Machine learning is an area that is being incorporated into almost every industry, and there has been a call for standard machine learning benchmarks similar to the SPEC benchmarks created primarily for the CPUs. These benchmarks would prove pivotal in comparing all the relative machine learning solutions available in the marketplace.
MLCommons is an open engineering consortium that has been working in the direction of creating machine learning benchmarks for training and inference through its own platform MLPerf. MLCommons is usually listed as an industry-academic partnership that aims to advance the development and access of the latest AI and machine learning datasets. The benchmarks so created have been discussed and disclosed time and again to make people aware of the refinements taking place along the way. Recently, the company unveiled its platform Inference v1.0 and also released 2000 results into the database. Not only this, but the company also disclosed a new power measurement technique of the platform that would look into providing additional metadata on these results.
Why is a Standard Benchmark Important?
Creating this benchmark could prove to be a turning point in the application of artificial intelligence because during conduction of the inference on edge, usually not even 10% of the peak TOPS (trillions of operations per second) are used. This shows that a lot of static power is wasted in the entire process, which can lessen the utilization of the chip in the models, better utilization, on the other hand, would promote more efficiency as power would not be wasted on the already used resources. Simultaneously, this could lead to slower results, which would not be feasible for some vendors.
The results that the organization has released are centered around one key point, that is, inference. It follows into the ability of a trained network to process the unseen incoming data. The test claims to standardly measure how much electricity, either in watts or joules, is drawn for any particular task assigned to the machine learning model. Not only this, the test has been tried and tested on an entire plethora of machine learning areas and models so that it can cover a broader machine learning market in its ambit.
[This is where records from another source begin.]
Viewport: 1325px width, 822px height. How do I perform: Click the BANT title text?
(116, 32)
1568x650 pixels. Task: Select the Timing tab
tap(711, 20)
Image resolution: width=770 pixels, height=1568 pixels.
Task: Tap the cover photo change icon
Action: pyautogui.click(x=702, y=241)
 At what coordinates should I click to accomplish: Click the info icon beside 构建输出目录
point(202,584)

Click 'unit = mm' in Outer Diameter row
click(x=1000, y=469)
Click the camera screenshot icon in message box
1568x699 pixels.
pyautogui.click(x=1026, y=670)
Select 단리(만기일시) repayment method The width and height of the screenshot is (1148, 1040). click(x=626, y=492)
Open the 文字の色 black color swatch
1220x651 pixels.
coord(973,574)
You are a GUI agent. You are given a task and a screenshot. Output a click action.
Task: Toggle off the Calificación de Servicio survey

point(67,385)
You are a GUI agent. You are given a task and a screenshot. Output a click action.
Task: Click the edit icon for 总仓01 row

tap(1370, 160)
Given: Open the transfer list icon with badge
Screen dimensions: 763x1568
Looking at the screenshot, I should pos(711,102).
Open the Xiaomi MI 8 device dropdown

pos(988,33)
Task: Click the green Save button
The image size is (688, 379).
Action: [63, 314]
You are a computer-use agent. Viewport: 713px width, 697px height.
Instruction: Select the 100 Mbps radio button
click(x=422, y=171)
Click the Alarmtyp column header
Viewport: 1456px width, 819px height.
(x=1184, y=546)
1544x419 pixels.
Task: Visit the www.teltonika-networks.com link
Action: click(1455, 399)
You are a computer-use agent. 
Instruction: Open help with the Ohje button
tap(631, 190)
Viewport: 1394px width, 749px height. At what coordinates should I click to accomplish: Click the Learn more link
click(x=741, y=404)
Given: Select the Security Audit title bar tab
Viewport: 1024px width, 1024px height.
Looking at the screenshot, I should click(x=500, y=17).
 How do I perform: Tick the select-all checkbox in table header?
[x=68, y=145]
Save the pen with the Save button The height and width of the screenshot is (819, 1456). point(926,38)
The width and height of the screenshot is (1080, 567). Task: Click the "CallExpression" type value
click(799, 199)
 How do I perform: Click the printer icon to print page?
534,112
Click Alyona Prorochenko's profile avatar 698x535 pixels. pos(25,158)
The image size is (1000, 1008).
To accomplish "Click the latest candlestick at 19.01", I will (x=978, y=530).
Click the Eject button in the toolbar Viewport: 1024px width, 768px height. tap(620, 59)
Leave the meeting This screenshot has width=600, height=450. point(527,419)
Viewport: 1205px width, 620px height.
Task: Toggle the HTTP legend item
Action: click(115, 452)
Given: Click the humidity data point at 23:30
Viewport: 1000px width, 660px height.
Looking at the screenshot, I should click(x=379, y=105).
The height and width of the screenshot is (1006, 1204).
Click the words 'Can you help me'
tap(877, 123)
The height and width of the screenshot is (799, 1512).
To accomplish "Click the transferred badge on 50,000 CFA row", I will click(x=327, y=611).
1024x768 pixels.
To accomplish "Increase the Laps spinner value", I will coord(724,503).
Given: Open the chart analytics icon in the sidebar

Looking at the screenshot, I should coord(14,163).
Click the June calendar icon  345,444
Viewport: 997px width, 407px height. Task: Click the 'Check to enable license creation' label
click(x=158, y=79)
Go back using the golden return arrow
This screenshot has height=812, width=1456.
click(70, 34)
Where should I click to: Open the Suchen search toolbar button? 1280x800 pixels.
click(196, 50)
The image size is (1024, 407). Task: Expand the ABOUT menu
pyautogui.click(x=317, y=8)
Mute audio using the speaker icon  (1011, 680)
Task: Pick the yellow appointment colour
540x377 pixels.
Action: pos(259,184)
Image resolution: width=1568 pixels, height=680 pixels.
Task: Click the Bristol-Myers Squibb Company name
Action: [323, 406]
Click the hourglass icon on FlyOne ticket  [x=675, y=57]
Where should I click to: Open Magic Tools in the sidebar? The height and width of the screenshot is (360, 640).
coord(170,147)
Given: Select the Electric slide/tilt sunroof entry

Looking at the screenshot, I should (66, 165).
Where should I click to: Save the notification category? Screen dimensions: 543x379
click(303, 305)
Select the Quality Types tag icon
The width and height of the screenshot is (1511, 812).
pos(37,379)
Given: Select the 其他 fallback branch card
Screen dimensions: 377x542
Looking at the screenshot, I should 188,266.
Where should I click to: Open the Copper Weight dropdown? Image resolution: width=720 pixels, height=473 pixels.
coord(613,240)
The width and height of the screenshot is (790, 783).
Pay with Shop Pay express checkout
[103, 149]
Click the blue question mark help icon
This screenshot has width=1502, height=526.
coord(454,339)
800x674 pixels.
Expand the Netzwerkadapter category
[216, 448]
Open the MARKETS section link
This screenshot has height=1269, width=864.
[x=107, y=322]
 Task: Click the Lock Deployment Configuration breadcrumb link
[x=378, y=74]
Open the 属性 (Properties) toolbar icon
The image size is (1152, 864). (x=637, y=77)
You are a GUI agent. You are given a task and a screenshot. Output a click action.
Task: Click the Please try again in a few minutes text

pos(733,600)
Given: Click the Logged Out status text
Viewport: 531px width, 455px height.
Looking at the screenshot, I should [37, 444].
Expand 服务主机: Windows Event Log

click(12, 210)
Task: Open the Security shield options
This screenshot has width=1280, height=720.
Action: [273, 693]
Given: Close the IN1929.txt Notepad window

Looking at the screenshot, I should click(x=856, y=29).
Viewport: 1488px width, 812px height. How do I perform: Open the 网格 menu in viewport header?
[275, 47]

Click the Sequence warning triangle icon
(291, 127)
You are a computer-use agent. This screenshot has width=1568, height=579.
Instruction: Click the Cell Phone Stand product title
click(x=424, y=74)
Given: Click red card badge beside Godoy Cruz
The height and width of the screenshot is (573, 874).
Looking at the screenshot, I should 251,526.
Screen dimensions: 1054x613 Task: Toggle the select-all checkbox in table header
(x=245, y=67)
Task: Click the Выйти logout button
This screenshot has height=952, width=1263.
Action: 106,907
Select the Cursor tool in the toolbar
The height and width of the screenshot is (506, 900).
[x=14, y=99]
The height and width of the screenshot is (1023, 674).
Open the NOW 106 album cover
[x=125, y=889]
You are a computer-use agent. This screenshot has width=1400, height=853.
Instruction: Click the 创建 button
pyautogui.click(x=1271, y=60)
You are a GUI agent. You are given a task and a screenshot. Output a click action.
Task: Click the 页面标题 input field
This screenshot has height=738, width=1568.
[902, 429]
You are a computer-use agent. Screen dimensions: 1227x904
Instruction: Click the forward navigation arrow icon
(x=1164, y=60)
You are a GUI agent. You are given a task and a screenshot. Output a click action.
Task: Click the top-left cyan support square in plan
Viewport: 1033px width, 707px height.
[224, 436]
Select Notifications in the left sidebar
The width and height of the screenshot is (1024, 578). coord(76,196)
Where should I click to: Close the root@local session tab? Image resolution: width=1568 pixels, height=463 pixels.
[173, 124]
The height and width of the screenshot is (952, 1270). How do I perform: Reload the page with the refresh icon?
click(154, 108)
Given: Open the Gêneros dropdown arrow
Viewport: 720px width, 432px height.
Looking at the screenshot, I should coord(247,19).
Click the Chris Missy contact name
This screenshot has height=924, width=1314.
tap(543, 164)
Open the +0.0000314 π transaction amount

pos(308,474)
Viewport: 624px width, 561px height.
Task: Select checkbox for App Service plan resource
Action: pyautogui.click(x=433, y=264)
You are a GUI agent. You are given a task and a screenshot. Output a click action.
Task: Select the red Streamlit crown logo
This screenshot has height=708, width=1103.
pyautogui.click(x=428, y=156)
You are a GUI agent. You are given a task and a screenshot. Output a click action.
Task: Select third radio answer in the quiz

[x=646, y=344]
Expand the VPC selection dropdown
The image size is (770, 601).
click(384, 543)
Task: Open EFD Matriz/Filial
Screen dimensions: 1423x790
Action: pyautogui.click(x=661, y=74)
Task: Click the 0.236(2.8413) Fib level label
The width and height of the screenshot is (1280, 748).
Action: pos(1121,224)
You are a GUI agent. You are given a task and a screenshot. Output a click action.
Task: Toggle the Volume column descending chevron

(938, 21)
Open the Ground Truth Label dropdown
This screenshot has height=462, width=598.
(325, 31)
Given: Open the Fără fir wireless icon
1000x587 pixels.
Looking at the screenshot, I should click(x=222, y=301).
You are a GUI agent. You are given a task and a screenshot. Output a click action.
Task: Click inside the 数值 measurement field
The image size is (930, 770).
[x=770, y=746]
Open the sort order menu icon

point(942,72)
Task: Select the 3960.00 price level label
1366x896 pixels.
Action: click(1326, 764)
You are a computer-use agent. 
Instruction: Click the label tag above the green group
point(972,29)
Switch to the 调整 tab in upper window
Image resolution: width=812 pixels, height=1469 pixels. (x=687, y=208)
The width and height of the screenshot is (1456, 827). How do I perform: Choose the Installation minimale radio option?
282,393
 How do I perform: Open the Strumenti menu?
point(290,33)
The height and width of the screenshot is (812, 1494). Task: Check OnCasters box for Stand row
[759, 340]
The Tasks that the Platform Measures
The platform infers the amount of energy being used for an array of machine learning model tasks, including:
- Image classification
- Object detection
- Medical Image segmentation
- Language processing
- Speech to text
- Recommendation engines
Collection of Results
The prominent market stalwarts like Alibaba, Gigabyte, HPE, Inspur, Intel, Lenovo, NVIDIA, Qualcomm, Supermicro, and Xilinx have provided results for the platform, thereby confirming its authenticity and efficacy. Krai(startup) has also submitted results that have proved significant for the development of this platform. A benchmark suite was created by Krai that was then run on many low-cost edge devices both with and without GPU acceleration. This helped MLPerf by providing a chunk of the total required data (around 50%).
Submission of Results
The results that are deciphered can be submitted and categorized into several sub-divisions, including Datacenter, Edge, Mobile or Tiny. For both Datacenter and Edge, there are two other categories as well:
- Closed category: This works best for apples to apples that have the same reference framework
- Open Category: This includes everything and offers peak optimization
The presented metrics depend on either the stream (single or multiple), the server response, or the offline data flow. The benchmark that has been designed can run on various platforms, including CPU, GPU, FPGA, or a dedicated AI silicon. There is, however, no combined benchmark that has been provided for the simple reason that not every system will not be subjected to every test.
Therefore, a scale of results have been submitted, and all the data points have been released by the MLCommon, which is the trademark company for MLPerf. A little arithmetic is required to make sense of these data points.
Metrics System and Measurement
The metrics being used for Inference v1.0 are system level in contrast to the simple chip levels. This provides extra control, storage, memory, power delivery, and other added advantages. The providers can also submit specific additional details like processor power which may not necessarily be included. It is a holistic measurement of the model that is done.